English corpus linguistics



The aim of this module is to introduce you to corpus linguistics, and the use of corpora in studying English language. The first half of the spring term will introduce the theory and practice of corpus linguistics, and the second half will explore how corpora are currently used in linguistic research on English. The summer term is devoted to workshops related to individual project work. This module is largely practical and skills driven and the assessment is designed to test your skills in accessing the primary literature, data collection and analysis, descriptive adequacy, critical thinking, argumentation, and written presentation skills.

Learning outcomes

On completion of this module you should be able to:

  • understand and discuss the main issues and methodologies of corpus linguistics
  • understand the role of corpus data in linguistic research
  • carry out linguistic investigations using a variety of corpora and corpus methodologies
  • perform simple statistical tests

You will develop your competence in the following skills:

  • recognising and explaining complex patterns in linguistic data
  • forming valid generalisations about language from corpus data
  • expressing grammatical concepts clearly and concisely
  • designing and carrying out a small research project using corpus data
  • summarising and presenting findings in a style appropriate to the norms of the discipline
  • understanding and applying basic statistical concepts relevant to linguistic analysis

Note that a Research Extension module can be taken alongside this module, for students who wish to write a dissertation.

This module will be capped at 35.



  • E01C Understanding English Grammar



Contact hours

A minimum of 24 contact hours over two terms, made up of lectures, seminars, practicals and workshops. 

Teaching programme

Classes in the spring term consist of lectures, seminars, and related practical sessions. Seminars will be used primarily for discussion and presentation. Practical sessions involve working with corpora, and students should be prepared to learn the details of using these largely on their own with the help of a manual. The majority of the data analysis involves using simple statistical techniques, which will be taught, but may require a significant amount of self-study to master. 

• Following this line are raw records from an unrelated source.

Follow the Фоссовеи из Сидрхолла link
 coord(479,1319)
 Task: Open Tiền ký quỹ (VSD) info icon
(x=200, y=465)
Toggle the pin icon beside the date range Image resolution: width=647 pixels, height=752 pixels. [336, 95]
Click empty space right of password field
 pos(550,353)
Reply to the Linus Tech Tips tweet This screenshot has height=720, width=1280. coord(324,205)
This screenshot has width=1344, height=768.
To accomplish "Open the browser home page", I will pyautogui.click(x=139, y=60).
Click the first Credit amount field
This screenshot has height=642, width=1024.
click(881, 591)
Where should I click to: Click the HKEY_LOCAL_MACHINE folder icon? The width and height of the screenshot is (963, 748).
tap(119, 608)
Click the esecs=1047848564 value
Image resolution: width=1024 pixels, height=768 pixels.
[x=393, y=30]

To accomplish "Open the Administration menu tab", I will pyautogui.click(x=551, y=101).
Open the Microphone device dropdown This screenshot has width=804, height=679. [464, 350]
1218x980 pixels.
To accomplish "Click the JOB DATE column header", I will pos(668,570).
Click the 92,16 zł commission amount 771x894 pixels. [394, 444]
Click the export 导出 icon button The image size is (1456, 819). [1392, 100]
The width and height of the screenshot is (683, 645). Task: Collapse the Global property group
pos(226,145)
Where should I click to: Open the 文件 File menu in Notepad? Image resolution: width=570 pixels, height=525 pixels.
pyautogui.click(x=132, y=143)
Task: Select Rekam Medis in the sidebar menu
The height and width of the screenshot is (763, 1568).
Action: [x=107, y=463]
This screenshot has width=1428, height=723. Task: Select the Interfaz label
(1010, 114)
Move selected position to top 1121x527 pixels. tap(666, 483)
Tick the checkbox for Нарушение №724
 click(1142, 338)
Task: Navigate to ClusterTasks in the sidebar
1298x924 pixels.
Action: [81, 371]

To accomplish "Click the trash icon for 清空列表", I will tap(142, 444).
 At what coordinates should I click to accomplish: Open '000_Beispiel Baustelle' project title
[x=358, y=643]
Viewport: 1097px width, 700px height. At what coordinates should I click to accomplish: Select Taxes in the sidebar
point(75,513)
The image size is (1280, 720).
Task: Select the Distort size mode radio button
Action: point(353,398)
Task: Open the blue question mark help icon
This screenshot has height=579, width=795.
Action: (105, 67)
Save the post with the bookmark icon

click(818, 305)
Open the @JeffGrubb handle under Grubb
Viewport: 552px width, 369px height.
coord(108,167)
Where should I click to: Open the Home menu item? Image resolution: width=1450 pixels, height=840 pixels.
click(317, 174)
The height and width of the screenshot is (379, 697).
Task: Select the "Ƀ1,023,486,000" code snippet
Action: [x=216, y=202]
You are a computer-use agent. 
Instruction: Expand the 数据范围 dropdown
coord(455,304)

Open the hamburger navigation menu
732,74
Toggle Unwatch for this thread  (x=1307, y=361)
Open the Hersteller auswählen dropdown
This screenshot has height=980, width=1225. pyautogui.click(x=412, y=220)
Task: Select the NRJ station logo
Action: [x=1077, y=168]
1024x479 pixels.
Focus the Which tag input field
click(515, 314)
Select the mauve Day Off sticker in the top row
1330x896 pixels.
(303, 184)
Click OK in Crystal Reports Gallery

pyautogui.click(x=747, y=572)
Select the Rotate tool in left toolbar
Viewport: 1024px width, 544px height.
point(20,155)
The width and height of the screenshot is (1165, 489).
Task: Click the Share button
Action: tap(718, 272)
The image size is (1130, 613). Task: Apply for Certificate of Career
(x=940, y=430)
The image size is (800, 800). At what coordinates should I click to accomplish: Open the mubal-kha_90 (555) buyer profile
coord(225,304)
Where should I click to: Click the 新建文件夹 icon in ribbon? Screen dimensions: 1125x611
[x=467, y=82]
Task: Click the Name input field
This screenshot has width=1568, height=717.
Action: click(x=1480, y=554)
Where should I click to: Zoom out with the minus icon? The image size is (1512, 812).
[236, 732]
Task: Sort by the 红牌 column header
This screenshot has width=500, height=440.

Suggestions for reading before the module starts

Reading the following will be good advance preparation for the module:

  • McEnery, Tony (2012). Corpus linguistics: method, theory and practice. Cambridge: Cambridge University Press (Chapters 1, 2 and 5).
  • McEnery, Tony; Richard Xiao and Yukio Tono (2006). Corpus-based language studies: an advanced resource book. London: Routledge (Sections A1-A4, A6-A7 and B3-B4).

Assessment and feedback

Assessment and feedback

Formative assessment

  • Group exercises throughout the term.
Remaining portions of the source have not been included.